**EXERCISE OBJECTIVE:**
Render the listing as a Markdown table with the columns Row and Entry, from the line with "Given: Click the browser back arrow" up to and including the line with "point(431,455)". Give each line its own numbered row and leave out blank lines.
╭─ STORED ROWS
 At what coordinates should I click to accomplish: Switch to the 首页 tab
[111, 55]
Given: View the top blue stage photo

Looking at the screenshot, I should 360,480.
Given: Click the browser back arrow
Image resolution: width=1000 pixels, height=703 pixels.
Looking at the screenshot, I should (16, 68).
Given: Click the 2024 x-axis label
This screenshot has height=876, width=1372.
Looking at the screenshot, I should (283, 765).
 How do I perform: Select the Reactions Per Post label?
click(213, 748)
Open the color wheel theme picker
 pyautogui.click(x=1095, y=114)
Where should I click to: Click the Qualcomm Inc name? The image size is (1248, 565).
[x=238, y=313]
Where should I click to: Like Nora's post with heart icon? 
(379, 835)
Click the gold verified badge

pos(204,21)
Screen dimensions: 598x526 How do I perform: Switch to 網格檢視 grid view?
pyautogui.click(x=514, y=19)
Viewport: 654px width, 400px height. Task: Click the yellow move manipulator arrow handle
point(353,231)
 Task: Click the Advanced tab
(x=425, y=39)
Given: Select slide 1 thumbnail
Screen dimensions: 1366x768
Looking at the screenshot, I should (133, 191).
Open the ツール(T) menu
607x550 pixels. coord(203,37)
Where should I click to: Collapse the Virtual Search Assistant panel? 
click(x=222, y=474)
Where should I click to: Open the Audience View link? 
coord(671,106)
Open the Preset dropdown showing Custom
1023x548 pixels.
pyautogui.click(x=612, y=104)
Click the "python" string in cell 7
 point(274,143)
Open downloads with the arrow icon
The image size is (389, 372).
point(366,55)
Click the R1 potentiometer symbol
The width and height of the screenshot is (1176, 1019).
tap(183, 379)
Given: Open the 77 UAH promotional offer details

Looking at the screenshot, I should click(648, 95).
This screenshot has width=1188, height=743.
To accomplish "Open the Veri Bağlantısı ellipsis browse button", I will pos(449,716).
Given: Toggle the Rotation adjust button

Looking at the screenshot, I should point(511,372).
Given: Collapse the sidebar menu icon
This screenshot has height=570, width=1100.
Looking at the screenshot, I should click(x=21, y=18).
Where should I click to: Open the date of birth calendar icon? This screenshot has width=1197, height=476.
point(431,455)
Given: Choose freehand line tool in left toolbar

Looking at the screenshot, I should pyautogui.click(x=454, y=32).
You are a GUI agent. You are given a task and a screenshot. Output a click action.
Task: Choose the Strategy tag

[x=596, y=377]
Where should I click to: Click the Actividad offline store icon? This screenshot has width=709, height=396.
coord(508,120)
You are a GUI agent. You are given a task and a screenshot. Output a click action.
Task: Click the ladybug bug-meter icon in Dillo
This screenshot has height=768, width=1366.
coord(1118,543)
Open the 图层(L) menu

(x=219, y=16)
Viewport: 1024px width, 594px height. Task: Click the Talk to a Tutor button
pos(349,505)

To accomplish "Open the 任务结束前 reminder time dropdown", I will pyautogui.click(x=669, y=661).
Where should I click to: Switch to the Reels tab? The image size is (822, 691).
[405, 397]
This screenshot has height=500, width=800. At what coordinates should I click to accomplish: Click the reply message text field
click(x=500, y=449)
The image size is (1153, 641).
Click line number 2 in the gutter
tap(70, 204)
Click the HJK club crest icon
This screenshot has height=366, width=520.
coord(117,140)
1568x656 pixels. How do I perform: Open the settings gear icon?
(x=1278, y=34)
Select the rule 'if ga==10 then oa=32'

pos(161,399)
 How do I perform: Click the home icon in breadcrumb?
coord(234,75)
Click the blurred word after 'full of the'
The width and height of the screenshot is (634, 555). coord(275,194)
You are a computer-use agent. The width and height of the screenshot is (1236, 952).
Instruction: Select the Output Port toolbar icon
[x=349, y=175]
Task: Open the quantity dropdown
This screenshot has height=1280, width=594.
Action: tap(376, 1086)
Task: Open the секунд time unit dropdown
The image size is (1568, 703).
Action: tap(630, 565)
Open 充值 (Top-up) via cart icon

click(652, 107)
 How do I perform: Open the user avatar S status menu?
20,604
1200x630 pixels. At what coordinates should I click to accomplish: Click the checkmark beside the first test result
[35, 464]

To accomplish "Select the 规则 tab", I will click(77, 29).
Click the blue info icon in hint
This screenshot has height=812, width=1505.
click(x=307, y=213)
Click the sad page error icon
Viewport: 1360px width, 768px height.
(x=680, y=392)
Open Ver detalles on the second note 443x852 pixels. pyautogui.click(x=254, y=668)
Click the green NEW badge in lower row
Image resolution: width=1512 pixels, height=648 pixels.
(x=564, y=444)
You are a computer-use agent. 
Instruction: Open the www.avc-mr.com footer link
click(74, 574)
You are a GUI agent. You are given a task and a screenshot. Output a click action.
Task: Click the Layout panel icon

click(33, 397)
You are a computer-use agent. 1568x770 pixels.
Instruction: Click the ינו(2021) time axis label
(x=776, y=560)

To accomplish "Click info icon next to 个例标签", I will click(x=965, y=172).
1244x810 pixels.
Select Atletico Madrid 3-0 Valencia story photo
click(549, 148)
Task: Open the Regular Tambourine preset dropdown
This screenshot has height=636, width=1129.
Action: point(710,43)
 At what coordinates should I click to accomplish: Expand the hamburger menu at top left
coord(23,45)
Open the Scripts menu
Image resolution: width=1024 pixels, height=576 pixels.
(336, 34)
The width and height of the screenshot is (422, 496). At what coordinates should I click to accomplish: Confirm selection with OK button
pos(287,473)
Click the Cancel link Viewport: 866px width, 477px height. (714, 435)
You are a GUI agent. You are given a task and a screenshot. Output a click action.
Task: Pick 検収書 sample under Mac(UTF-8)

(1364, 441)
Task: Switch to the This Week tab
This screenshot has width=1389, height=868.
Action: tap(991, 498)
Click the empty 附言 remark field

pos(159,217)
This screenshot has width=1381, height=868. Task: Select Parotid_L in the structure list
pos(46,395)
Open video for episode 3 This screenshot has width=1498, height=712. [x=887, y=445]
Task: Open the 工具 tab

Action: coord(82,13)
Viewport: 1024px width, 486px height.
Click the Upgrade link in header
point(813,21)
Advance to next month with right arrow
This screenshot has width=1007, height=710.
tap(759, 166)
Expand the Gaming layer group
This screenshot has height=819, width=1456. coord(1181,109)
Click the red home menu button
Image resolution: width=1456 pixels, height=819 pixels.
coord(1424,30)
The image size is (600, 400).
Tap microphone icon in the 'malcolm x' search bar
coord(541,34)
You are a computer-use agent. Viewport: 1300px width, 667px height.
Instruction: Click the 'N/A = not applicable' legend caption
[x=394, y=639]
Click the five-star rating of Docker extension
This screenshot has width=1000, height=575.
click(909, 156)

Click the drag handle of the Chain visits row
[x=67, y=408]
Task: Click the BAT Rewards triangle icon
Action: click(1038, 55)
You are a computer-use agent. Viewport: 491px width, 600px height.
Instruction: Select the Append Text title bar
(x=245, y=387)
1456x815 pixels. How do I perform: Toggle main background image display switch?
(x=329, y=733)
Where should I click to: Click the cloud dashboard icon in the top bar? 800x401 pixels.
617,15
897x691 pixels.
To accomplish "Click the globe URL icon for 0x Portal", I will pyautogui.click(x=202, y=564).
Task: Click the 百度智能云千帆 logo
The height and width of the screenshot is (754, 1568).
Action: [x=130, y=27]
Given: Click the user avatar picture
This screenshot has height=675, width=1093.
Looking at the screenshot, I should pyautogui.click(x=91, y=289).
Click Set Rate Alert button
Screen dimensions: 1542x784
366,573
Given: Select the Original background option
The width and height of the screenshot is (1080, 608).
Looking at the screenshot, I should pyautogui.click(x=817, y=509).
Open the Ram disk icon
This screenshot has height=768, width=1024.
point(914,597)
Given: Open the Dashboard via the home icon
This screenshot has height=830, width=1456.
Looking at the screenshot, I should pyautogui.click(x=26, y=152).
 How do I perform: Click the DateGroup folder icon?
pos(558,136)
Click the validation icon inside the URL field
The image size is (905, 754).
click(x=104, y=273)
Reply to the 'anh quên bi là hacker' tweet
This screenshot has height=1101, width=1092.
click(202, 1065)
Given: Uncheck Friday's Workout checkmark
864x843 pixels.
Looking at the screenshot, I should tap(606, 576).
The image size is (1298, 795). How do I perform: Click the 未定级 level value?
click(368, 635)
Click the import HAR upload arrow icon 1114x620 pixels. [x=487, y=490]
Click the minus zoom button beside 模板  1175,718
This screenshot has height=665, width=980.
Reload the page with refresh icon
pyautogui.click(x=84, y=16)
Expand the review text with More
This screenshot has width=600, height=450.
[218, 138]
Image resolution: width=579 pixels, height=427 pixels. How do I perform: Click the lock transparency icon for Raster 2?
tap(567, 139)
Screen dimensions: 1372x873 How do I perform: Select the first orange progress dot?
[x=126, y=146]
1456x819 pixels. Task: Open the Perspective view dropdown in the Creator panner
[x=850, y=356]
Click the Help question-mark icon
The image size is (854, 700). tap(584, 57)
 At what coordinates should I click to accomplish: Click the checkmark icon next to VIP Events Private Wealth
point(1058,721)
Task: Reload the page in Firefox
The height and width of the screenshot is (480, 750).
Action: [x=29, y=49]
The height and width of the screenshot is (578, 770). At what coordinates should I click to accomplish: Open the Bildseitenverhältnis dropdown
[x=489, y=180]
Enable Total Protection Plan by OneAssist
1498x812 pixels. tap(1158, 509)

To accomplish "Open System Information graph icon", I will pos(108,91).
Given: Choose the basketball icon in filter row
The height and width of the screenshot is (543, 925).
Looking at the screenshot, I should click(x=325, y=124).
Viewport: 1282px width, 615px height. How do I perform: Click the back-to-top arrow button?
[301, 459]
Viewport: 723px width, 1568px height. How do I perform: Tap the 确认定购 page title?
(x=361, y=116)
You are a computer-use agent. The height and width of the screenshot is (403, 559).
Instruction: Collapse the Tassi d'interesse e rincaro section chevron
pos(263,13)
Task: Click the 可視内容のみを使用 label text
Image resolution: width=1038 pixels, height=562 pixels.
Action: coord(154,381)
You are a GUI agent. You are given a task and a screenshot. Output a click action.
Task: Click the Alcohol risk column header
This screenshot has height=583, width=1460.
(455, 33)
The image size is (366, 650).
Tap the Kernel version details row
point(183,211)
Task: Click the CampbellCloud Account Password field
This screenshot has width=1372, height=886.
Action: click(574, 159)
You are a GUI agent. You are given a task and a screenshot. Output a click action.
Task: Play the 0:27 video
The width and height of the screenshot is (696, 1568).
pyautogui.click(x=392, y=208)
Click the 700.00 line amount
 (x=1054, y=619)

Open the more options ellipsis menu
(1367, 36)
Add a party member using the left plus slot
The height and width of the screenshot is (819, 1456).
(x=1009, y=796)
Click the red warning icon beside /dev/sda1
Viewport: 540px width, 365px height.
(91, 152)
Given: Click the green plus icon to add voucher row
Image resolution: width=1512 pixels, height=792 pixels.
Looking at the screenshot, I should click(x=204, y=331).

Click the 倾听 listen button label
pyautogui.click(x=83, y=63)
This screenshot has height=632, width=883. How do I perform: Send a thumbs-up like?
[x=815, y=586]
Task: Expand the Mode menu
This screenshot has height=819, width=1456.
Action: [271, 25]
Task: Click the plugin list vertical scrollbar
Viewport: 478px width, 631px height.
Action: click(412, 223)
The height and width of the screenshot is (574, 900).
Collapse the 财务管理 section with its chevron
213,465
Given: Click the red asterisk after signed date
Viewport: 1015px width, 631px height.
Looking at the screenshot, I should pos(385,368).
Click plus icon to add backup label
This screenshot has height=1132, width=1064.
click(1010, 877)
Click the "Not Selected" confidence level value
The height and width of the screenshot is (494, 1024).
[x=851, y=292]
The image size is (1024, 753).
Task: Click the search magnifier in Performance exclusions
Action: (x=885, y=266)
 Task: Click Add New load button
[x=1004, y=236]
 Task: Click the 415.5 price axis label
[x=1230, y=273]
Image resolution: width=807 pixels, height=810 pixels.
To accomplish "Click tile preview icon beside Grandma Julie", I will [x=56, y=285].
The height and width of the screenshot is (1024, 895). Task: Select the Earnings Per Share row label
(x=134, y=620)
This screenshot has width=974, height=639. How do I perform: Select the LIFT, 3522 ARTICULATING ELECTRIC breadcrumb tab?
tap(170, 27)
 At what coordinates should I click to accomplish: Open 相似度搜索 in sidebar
╰─
**SOLUTION TO THE EXERCISE:**
| Row | Entry |
|---|---|
| 1 | Given: Click the browser back arrow |
| 2 | Image resolution: width=1000 pixels, height=703 pixels. |
| 3 | Looking at the screenshot, I should (16, 68). |
| 4 | Given: Click the 2024 x-axis label |
| 5 | This screenshot has height=876, width=1372. |
| 6 | Looking at the screenshot, I should (283, 765). |
| 7 |  How do I perform: Select the Reactions Per Post label? |
| 8 | click(213, 748) |
| 9 | Open the color wheel theme picker |
| 10 |  pyautogui.click(x=1095, y=114) |
| 11 | Where should I click to: Click the Qualcomm Inc name? The image size is (1248, 565). |
| 12 | [x=238, y=313] |
| 13 | Where should I click to: Like Nora's post with heart icon?  |
| 14 | (379, 835) |
| 15 | Click the gold verified badge |
| 16 | pos(204,21) |
| 17 | Screen dimensions: 598x526 How do I perform: Switch to 網格檢視 grid view? |
| 18 | pyautogui.click(x=514, y=19) |
| 19 | Viewport: 654px width, 400px height. Task: Click the yellow move manipulator arrow handle |
| 20 | point(353,231) |
| 21 |  Task: Click the Advanced tab |
| 22 | (x=425, y=39) |
| 23 | Given: Select slide 1 thumbnail |
| 24 | Screen dimensions: 1366x768 |
| 25 | Looking at the screenshot, I should (133, 191). |
| 26 | Open the ツール(T) menu |
| 27 | 607x550 pixels. coord(203,37) |
| 28 | Where should I click to: Collapse the Virtual Search Assistant panel?  |
| 29 | click(x=222, y=474) |
| 30 | Where should I click to: Open the Audience View link?  |
| 31 | coord(671,106) |
| 32 | Open the Preset dropdown showing Custom |
| 33 | 1023x548 pixels. |
| 34 | pyautogui.click(x=612, y=104) |
| 35 | Click the "python" string in cell 7 |
| 36 |  point(274,143) |
| 37 | Open downloads with the arrow icon |
| 38 | The image size is (389, 372). |
| 39 | point(366,55) |
| 40 | Click the R1 potentiometer symbol |
| 41 | The width and height of the screenshot is (1176, 1019). |
| 42 | tap(183, 379) |
| 43 | Given: Open the 77 UAH promotional offer details |
| 44 | Looking at the screenshot, I should click(648, 95). |
| 45 | This screenshot has width=1188, height=743. |
| 46 | To accomplish "Open the Veri Bağlantısı ellipsis browse button", I will pos(449,716). |
| 47 | Given: Toggle the Rotation adjust button |
| 48 | Looking at the screenshot, I should point(511,372). |
| 49 | Given: Collapse the sidebar menu icon |
| 50 | This screenshot has height=570, width=1100. |
| 51 | Looking at the screenshot, I should click(x=21, y=18). |
| 52 | Where should I click to: Open the date of birth calendar icon? This screenshot has width=1197, height=476. |
| 53 | point(431,455) |